Czy przeciwnicy statyn są na równi z tłumem przeciw szczepionkom?

Trzeba przyznać, że Calman uznaje wadliwą demonizację najpierw cholesterolu, a następnie tłuszczów nasyconych. Wskazuje na słabość lub całkowity brak dowodów na poparcie tych twierdzeń, które kiedyś uważano za prawdziwe (które powinniśmy zauważyć, prawdopodobnie nadal byłyby propagowane jako prawdziwe, gdyby nie osoby wystarczająco odważne, by powstać i zakwestionować status quo).

Następnie kontynuuje jednak cytowanie badacza statyn Sir Rory Collinsa, porównując opozycję do statyn z „zhańbionym pediatrą…. (który) sfabrykował dowody na poparcie swojego pomysłu, że… wywołał autyzm u niemowląt. ” Po pierwsze, dr. Harcombe, Kendrick i Malhotra nie wytwarzają dowodów. Interpretują badania wykonane przez innych. Ujawniają sprzeczne badania, które są często ignorowane, przedstawiają dane z innej perspektywy i wywołują luki w danych. Płonące i niepoprawne jest porównywanie ich z każdym, kto celowo fałszuje dowody. To moim zdaniem zdecydowanie za daleko posuwa atak.

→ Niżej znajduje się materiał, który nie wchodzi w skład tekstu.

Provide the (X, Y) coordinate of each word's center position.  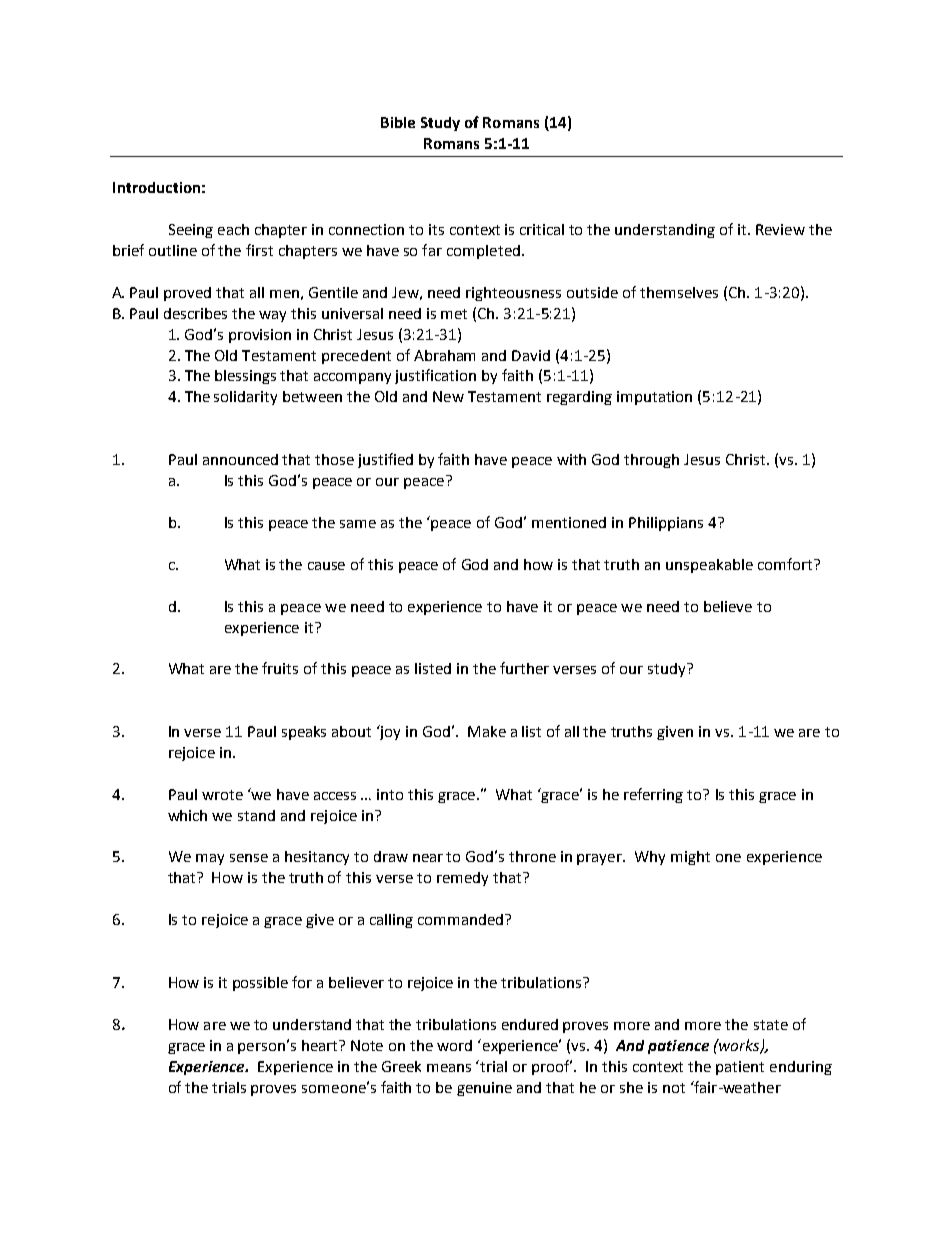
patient (740, 1068)
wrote (222, 795)
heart (321, 1045)
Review (780, 229)
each (233, 229)
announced (240, 459)
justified (385, 460)
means (449, 1068)
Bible (398, 122)
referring (653, 795)
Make (487, 731)
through (651, 461)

Czy cholesterol jest całkowicie nieszkodliwy?

Badania obserwacyjne, takie jak badanie serca Framingham i badanie interwencji wielu czynników ryzyka (MRFIT), wykazują wyraźny związek, że wraz ze wzrostem całkowitego cholesterolu i LDL wzrasta ryzyko zawału serca i śmierci. Choć siła powiązania może być kwestionowana, statystyki wskazują na wyraźne powiązanie. Znowu nie przyczyna i skutek, ale raczej zaobserwowany związek.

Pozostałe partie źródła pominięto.